Question

Urn 1 contains two white balls and one black ball, while urn 2 contains one white ball and five black balls. One ball is drawn at random from urn 1 and placed in urn 2. A ball is then drawn from urn 2. It happens to be white. What is the probability that the transferred ball was white?

Answer

**step1** Understanding the initial state of the urns

Urn 1 contains 2 white balls and 1 black ball. This means Urn 1 has a total of $$2+1=3$$ balls.

Urn 2 contains 1 white ball and 5 black balls. This means Urn 2 has a total of $$1+5=6$$ balls.

**step2** Analyzing the transfer of a ball from Urn 1 to Urn 2

One ball is drawn at random from Urn 1 and placed in Urn 2. There are two possibilities for this transferred ball:

Possibility 1: The transferred ball is white.

The probability of transferring a white ball from Urn 1 is the number of white balls in Urn 1 divided by the total number of balls in Urn 1. That is $$\frac{2}{3}$$.

Possibility 2: The transferred ball is black.

The probability of transferring a black ball from Urn 1 is the number of black balls in Urn 1 divided by the total number of balls in Urn 1. That is $$\frac{1}{3}$$.

**step3** Calculating the composition of Urn 2 and probabilities of drawing a white ball from Urn 2 after transfer

After the transfer, the composition of Urn 2 changes. We then draw a ball from Urn 2.

Case A: A white ball was transferred from Urn 1 to Urn 2.

If a white ball was transferred, Urn 2 now has $$1 \text{ (original white)} + 1 \text{ (transferred white)} = 2$$ white balls and 5 black balls. The total number of balls in Urn 2 is now $$2+5=7$$ balls.

The probability of drawing a white ball from Urn 2 in this case is the number of white balls in Urn 2 divided by the total number of balls in Urn 2. That is $$\frac{2}{7}$$.

Case B: A black ball was transferred from Urn 1 to Urn 2.

If a black ball was transferred, Urn 2 still has 1 white ball and $$5 \text{ (original black)} + 1 \text{ (transferred black)} = 6$$ black balls. The total number of balls in Urn 2 is now $$1+6=7$$ balls.

The probability of drawing a white ball from Urn 2 in this case is the number of white balls in Urn 2 divided by the total number of balls in Urn 2. That is $$\frac{1}{7}$$.

**step4** Calculating the probability of both events happening for each sequence

Now, we combine the probabilities of the transfer and the subsequent drawing of a white ball from Urn 2 for each case:

Probability of (transferring a white ball from Urn 1 AND then drawing a white ball from Urn 2):

This is calculated by multiplying the probability of transferring a white ball by the probability of drawing a white ball from Urn 2 in Case A. That is $$\frac{2}{3} \times \frac{2}{7} = \frac{4}{21}$$.

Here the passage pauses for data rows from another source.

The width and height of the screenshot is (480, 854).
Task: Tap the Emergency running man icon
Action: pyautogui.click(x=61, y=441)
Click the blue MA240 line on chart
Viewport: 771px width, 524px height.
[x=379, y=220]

Probability of (transferring a black ball from Urn 1 AND then drawing a white ball from Urn 2):

This is calculated by multiplying the probability of transferring a black ball by the probability of drawing a white ball from Urn 2 in Case B. That is $$\frac{1}{3} \times \frac{1}{7} = \frac{1}{21}$$.

**step5** Calculating the total probability of drawing a white ball from Urn 2

The problem states that a ball is drawn from Urn 2 and it happens to be white. To find the total probability of drawing a white ball from Urn 2, we add the probabilities from the two combined cases in the previous step, as these are the only ways a white ball could be drawn from Urn 2.

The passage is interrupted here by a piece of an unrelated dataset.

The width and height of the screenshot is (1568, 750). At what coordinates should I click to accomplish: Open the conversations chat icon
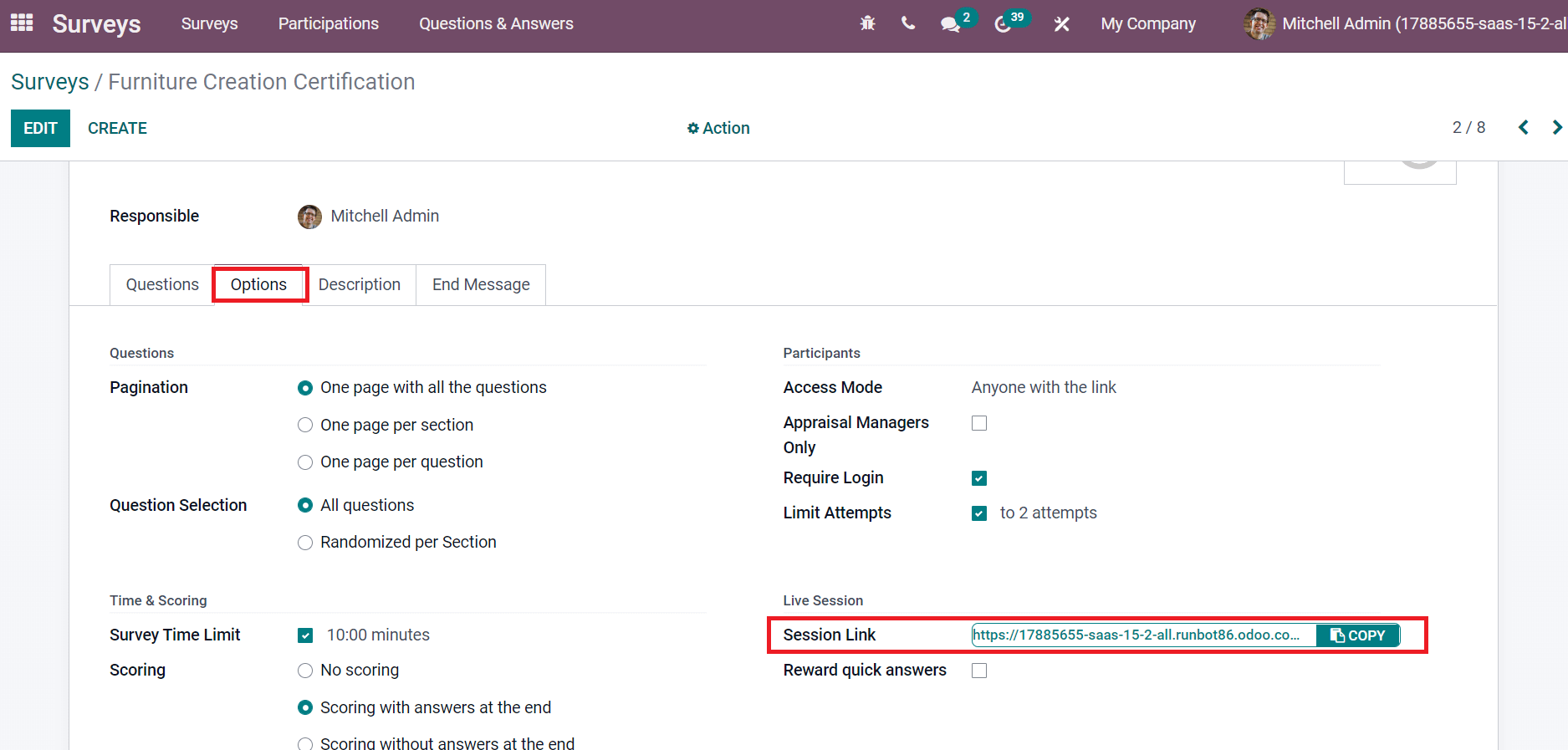coord(950,24)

Total probability of drawing a white ball from Urn 2 = (Probability from Case A) + (Probability from Case B)

Total probability of drawing a white ball from Urn 2 = $$\frac{4}{21} + \frac{1}{21} = \frac{5}{21}$$.

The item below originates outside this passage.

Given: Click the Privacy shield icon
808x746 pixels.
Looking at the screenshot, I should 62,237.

**step6** Calculating the desired conditional probability

We are asked for the probability that the transferred ball was white, given that the ball drawn from Urn 2 was white.

This means we look at only the instances where a white ball was drawn from Urn 2. Out of those instances, we want to know what proportion came from the case where a white ball was originally transferred.

The probability is found by dividing the probability of (transferring a white ball AND then drawing a white ball) by the total probability of (drawing a white ball from Urn 2).

Probability (transferred ball was white | drawn ball was white) = $$\frac{\text{Probability of (transferring white AND drawing white)}}{\text{Total probability of drawing white from Urn 2}}$$

This is $$\frac{\frac{4}{21}}{\frac{5}{21}}$$.

To perform this division, we can multiply the numerator by the reciprocal of the denominator: $$\frac{4}{21} \times \frac{21}{5} = \frac{4}{5}$$.

So, the probability that the transferred ball was white, given that the ball drawn from Urn 2 was white, is $$\frac{4}{5}$$.